Keep your hands behind your head for neck support. You can switch from your elbows out wide to elbows facing the ceiling for a different stretch. You’ll especially feel the stretch on your rhomboids and bottom of your trapezius.
Deeper shoulder and back release with tennis / lacrosse ball: For a deeper stretch in between your shoulders, place a tennis or lacrosse ball underneath one side of your mid-back, in between your spine and your shoulder blade on the right side. Use your left hand to support your head. For a deeper stretch, cross your right arm over your chest. Move around until you feel a spot that’s tight – this might be immediately – and breath deeply throughout.
Peck stretch with lacrosse ball: Stand up against a wall with a lacrosse ball right beside your armpit.
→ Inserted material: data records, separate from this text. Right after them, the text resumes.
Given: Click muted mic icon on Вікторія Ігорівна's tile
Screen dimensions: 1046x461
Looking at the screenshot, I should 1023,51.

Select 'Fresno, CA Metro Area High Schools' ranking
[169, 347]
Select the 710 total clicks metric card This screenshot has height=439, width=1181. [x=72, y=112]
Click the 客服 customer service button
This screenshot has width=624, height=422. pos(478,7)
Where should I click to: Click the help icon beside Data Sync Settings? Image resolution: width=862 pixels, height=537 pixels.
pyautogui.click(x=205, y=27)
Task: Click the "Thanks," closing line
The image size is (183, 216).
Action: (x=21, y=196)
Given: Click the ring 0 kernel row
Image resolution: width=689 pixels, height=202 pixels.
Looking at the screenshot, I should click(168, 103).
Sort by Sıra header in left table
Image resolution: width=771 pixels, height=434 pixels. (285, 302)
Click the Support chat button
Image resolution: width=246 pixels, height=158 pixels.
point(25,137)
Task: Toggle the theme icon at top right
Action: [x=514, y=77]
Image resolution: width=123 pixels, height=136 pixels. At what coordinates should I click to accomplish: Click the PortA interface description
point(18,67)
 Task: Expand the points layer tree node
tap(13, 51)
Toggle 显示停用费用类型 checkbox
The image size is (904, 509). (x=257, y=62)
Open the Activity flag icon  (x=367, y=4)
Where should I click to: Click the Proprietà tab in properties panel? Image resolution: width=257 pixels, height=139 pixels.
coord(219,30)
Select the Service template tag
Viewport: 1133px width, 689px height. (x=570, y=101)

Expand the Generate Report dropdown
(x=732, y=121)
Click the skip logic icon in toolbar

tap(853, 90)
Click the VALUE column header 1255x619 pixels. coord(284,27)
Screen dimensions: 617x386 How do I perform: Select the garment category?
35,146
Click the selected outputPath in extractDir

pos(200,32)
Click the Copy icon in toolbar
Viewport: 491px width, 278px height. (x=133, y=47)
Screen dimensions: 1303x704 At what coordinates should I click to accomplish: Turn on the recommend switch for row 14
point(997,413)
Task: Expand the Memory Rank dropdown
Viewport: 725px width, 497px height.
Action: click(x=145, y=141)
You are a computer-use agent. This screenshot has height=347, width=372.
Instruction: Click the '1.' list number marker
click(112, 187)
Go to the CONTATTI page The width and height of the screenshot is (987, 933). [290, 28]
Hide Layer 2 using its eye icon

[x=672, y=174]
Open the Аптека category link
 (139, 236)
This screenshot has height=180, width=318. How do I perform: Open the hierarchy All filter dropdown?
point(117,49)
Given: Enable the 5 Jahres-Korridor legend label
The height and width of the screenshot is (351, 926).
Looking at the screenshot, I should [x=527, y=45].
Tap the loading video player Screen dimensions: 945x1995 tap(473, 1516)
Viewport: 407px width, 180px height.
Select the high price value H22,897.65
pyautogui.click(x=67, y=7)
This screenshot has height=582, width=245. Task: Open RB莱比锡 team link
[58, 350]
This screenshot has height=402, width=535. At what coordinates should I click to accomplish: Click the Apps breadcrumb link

Press your weight against the wall and move your shoulder around to work into your pectoralis minor muscles.
Peck and shoulder floor stretch: Lie on your stomach with your head turned to the left. Stretch your right arm straight out to the side, bend your left knee and place your foot behind you. For a deeper stretch, move your right arm to a 90-degree bend, but keep your elbow in line with your shoulder.
(Disclaimer: This workout is not intended for the treatment or prevention of disease, nor is it a replacement for seeking medical treatment or professional nutrition advice. Do not start any nutrition or physical activity program without first consulting your physician.)